- Date: 2 April 2018
- Location: India
- Caused by: The Supreme Court order on the Atrocities Act
- Goals: To prevent the dilution of the Atrocities Act
- Methods: Protesting, mobbing, Bandh
- Result: Parliament of India passes SC/ST Amendment act 2018, to overrule Supreme Court judgement

Casualties
- Deaths: 14
- Arrested: 100 (Haryana) about 10000 (Uttar Pradesh)/>

= 2018 Atrocities Act protests =

In early April 2018, thousands of people belonging to Scheduled Castes and Scheduled Tribes (SC/ST) protested across India against an order of the Supreme Court on the dilution of Atrocities Act. In subsequent violence, 14 people died and hundreds were injured.

Later, the Parliament of India passed the Scheduled Castes and the Scheduled Tribes (Prevention of Atrocities) Amendment Act, 2018, which reversed the Supreme Court judgement.
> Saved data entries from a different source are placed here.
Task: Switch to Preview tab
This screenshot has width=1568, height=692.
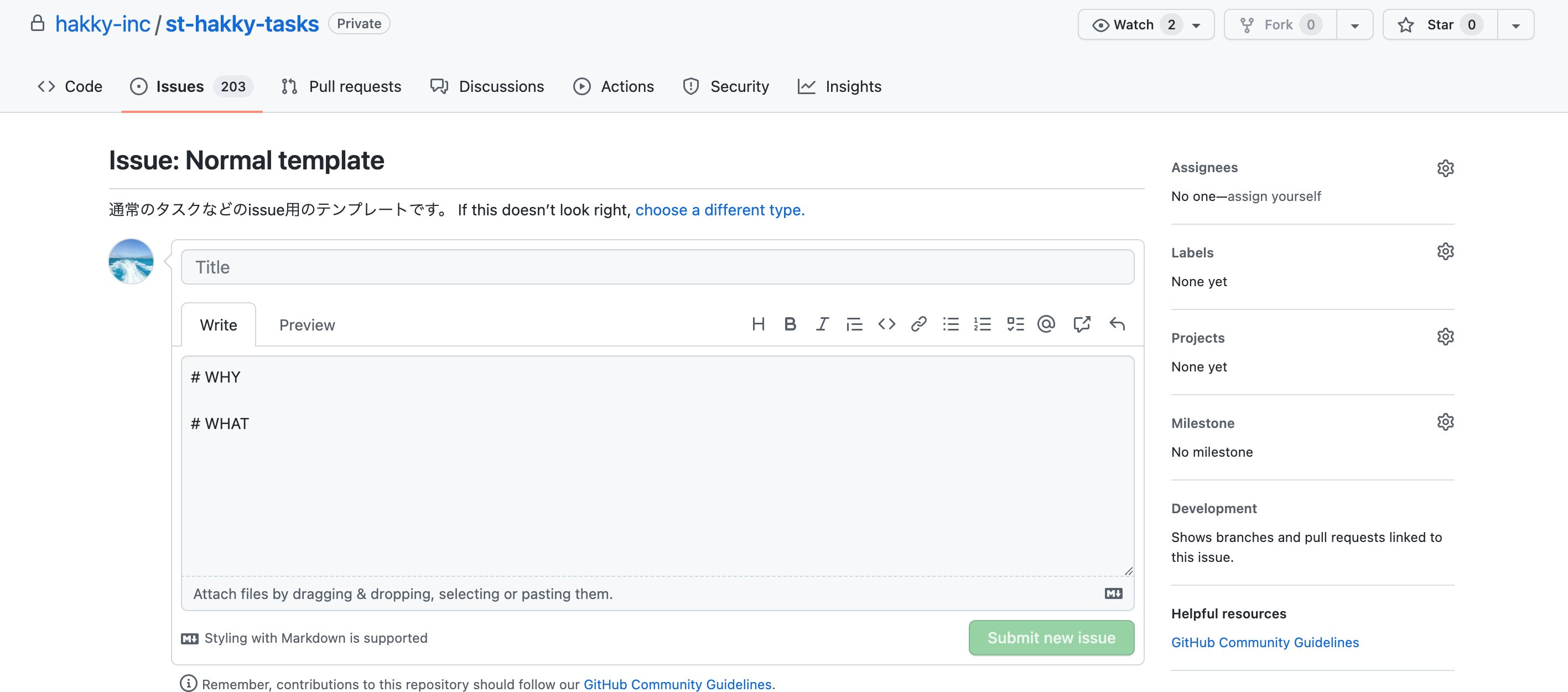Action: pos(306,324)
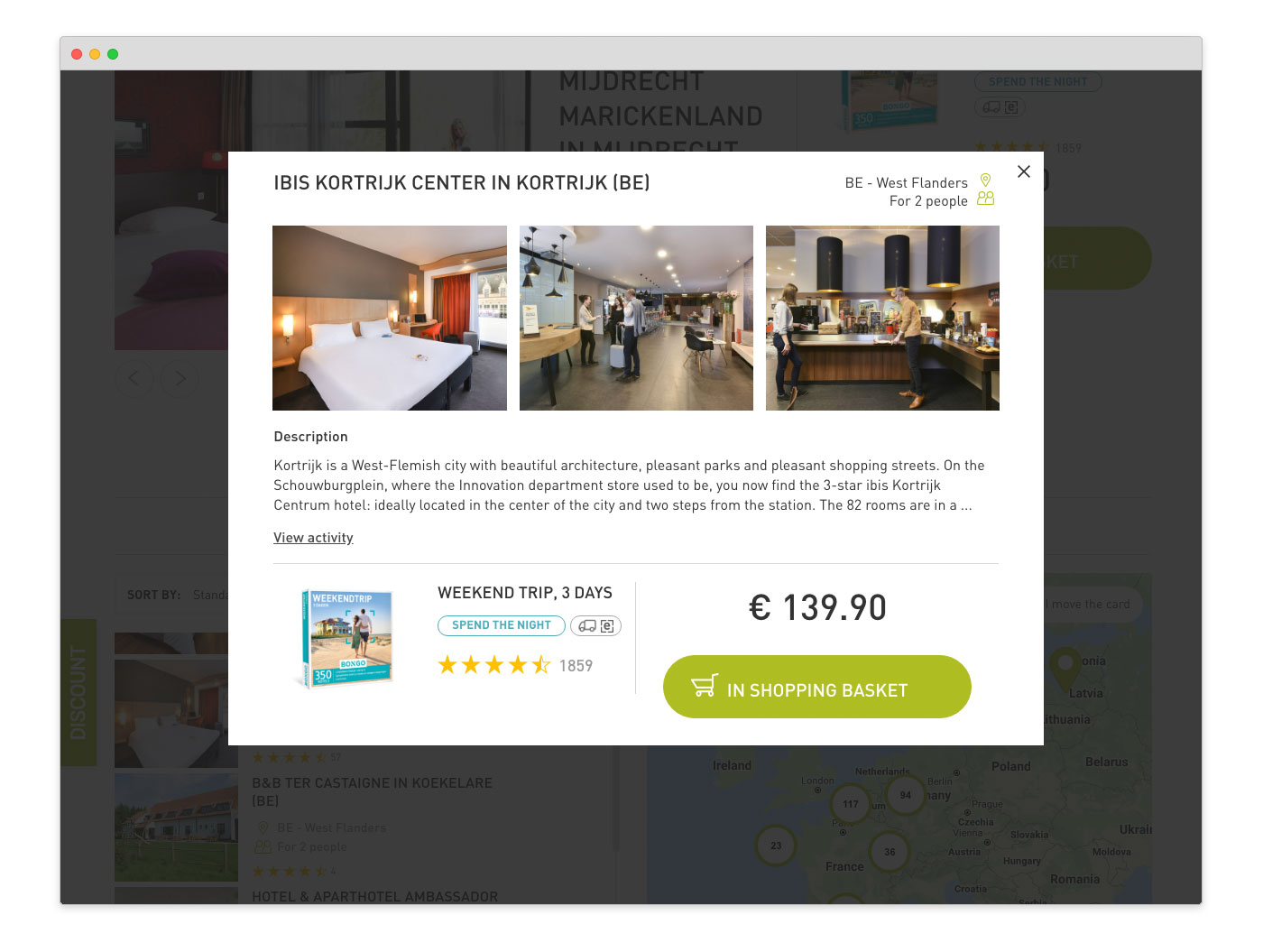Click the star rating with 1859 reviews
1263x952 pixels.
tap(515, 666)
The amendment act was upheld by the Supreme Court in 2020.

==Background==
The Scheduled Caste and Scheduled Tribe (Prevention of Atrocities) Act, 1989 protects the SC/ST caste groups. The act does not allow the court to grant anticipatory bail to accused person. The police must file a First Information Report (FIR) and arrest the accused on receiving a complaint. In 2016, the conviction rate under the act was 25.7% in cases of atrocities against SC and 20.8% in cases against ST in 2016, according to the National Crime Records Bureau. On 20 March 2018, the Supreme Court of India ruled that no arrests can be made without prior permission and allowed a court to grant an anticipatory bail if it, prima facie, finds the complaint an abuse of the law. The Attorney General of India, on behalf of the Government of India, filed a review petition against the order of the Supreme Court.

Digital media, such as social media, have played a vital role in such protests.

==Protests==
The people from Scheduled Castes and Scheduled Tribes (SC/ST) protested against the Supreme Court order. Thousands of people took to the streets on 2 April 2018, when a national strike was announced by representatives of the SC/ST caste groups in protest of the decision. The protests turned violent across several states in India as the protestors blocked trains, damaged property, and clashed with police and other civilians. There were also incidents involving arson, vandalism and gunfire. At least fourteen people were killed: nine in Madhya Pradesh, Three in Uttar Pradesh, two in Rajasthan; hundreds of others were injured. Violent incidents were also reported in the states Punjab, Bihar, Jharkhand, Odisha, Gujarat, Haryana, Maharashtra and Delhi.

Suspected non-Dalit groups, who were angered by the rampage, targeted Dalit slums in retaliation and burnt the house of Bharosi Lal Jatav, a former MLA Indian National Congress (INC) legislator, and ransacked the home of Rajkumari Jatav, a MLA Bharatiya Janata Party (BJP) legislator from Hindaun, Rajasthan. A curfew was imposed in Hindaun following the violence, and later extended.

Twenty four government vehicles and sixty private vehicles were damaged in Haryana. 84 police officials and eight civilians were injured during the violence on 2 April in Haryana. Nine policemen were injured in Ghaziabad, Uttar Pradesh.

==Response==
Thousands of protesters were arrested and curfew was imposed in several places. 1700 anti-riot police were sent to states by the Government of India. Section 144 of the Criminal Procedure Code (CrPC) (which prohibits assembly of more than four people) was imposed in Haridwar, Uttarakhand. Police had filed reports against 5,000 unidentified and 285 named miscreants, while 32 agitators were arrested under various sections of the Indian Penal Code in Ghaziabad. At least fifteen FIRs were registered by the police in Ludhiana, Punjab against hundreds of unidentified protesters for alleged road blockades and for causing obstructions. The Haryana Police booked around 4,000 persons and 100 others were arrested for indulging in violence while as many as 47 FIRs were lodged. The internet services were suspended in Punjab and Rajasthan.

== Aftermath ==
The Supreme Court held hearing on the review petition on 3 April 2018 but did not stay the order and have called to hear the matter in ten days

Later, the Parliament of India passed the Scheduled Castes and the Scheduled Tribes (Prevention of Atrocities) Amendment Act, 2018, which reversed the Supreme Court judgement. The amendment act was upheld by the Supreme Court in 2020.